Exercise brief: In the listing below, which lines contain the string "card"? Copy them all.

Data:
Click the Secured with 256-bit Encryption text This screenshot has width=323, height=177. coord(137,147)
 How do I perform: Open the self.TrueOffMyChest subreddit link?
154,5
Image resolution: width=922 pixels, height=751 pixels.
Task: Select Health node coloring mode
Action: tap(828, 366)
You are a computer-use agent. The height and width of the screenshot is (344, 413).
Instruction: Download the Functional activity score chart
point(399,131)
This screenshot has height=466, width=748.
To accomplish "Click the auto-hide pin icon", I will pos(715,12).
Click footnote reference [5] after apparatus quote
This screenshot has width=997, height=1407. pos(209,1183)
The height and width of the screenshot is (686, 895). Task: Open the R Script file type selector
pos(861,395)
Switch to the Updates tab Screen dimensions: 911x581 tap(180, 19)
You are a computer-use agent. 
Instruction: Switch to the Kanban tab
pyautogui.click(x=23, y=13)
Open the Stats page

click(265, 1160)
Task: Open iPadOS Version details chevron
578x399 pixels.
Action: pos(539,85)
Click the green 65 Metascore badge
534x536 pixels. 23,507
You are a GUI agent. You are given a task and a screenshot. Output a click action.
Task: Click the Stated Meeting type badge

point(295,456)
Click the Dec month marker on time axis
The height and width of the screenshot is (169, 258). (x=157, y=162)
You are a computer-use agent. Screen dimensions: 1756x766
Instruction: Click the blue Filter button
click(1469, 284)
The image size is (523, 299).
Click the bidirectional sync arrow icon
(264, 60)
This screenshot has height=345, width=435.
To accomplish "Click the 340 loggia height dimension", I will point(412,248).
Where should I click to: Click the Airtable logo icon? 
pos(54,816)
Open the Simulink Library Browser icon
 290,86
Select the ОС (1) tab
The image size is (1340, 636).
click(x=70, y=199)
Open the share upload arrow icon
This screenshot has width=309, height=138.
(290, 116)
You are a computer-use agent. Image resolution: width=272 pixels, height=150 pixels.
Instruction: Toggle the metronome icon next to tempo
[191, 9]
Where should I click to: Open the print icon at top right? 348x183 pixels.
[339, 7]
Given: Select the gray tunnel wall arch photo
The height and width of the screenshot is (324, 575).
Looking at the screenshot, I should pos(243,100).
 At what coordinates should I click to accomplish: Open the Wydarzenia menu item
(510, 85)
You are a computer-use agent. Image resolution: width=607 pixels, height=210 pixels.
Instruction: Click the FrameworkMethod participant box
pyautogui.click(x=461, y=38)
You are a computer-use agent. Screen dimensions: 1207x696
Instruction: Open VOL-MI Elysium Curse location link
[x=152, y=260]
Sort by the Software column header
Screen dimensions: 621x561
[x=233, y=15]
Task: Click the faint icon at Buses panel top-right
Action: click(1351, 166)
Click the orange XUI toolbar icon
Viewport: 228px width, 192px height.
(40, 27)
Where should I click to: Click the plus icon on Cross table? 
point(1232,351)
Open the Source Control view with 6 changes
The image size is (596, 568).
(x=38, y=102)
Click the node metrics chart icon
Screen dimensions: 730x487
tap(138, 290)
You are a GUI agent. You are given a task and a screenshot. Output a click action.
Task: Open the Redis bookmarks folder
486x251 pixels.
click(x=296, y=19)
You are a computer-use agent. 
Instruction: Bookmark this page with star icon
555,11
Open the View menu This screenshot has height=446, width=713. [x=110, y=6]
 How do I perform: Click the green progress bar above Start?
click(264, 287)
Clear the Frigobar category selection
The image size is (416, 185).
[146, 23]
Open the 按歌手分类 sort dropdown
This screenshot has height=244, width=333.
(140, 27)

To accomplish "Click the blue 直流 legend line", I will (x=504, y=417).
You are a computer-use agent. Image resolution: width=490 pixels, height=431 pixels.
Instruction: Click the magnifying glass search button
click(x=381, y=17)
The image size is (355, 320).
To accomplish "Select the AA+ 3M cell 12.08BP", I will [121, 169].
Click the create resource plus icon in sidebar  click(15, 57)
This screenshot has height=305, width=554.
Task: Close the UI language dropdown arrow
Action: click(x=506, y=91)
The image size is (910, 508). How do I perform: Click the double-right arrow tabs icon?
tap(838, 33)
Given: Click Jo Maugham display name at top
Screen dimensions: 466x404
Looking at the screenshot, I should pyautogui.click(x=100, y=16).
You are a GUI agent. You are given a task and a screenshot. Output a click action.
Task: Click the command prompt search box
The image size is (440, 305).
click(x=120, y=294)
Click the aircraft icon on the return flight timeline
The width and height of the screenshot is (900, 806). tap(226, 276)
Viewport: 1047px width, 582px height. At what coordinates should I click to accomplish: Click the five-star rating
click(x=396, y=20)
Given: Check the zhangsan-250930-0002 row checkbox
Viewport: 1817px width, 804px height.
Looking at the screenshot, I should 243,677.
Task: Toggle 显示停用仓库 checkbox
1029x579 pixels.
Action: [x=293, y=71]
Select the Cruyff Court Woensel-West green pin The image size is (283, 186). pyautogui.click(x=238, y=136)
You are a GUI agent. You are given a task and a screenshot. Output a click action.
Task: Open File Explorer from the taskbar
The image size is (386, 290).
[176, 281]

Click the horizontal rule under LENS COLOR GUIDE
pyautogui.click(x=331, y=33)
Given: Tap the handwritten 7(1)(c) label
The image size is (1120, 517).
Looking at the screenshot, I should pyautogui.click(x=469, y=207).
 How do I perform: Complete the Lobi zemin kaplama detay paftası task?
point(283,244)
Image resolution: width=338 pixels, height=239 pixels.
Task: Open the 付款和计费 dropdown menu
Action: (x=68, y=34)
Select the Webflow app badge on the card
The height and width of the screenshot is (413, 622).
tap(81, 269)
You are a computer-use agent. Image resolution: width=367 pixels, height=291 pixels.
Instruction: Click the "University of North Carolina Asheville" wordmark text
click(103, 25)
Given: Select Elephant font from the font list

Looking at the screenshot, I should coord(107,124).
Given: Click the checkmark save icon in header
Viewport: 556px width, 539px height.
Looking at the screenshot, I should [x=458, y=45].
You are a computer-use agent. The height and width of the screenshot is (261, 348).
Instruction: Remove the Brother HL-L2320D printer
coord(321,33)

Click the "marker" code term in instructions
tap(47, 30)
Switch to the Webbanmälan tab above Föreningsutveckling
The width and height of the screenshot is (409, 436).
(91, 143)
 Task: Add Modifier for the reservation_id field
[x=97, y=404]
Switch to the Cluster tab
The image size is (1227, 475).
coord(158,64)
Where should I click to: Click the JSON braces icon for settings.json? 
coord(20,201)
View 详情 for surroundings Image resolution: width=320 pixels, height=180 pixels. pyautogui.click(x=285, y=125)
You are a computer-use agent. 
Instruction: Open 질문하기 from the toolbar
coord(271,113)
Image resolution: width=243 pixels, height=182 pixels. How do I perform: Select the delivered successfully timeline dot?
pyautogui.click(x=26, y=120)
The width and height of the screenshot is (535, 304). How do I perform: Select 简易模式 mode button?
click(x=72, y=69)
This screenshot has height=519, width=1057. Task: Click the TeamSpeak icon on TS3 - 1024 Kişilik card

Exercise output:
Select the Webflow app badge on the card
This screenshot has height=519, width=1057. Task: Click the TeamSpeak icon on TS3 - 1024 Kişilik card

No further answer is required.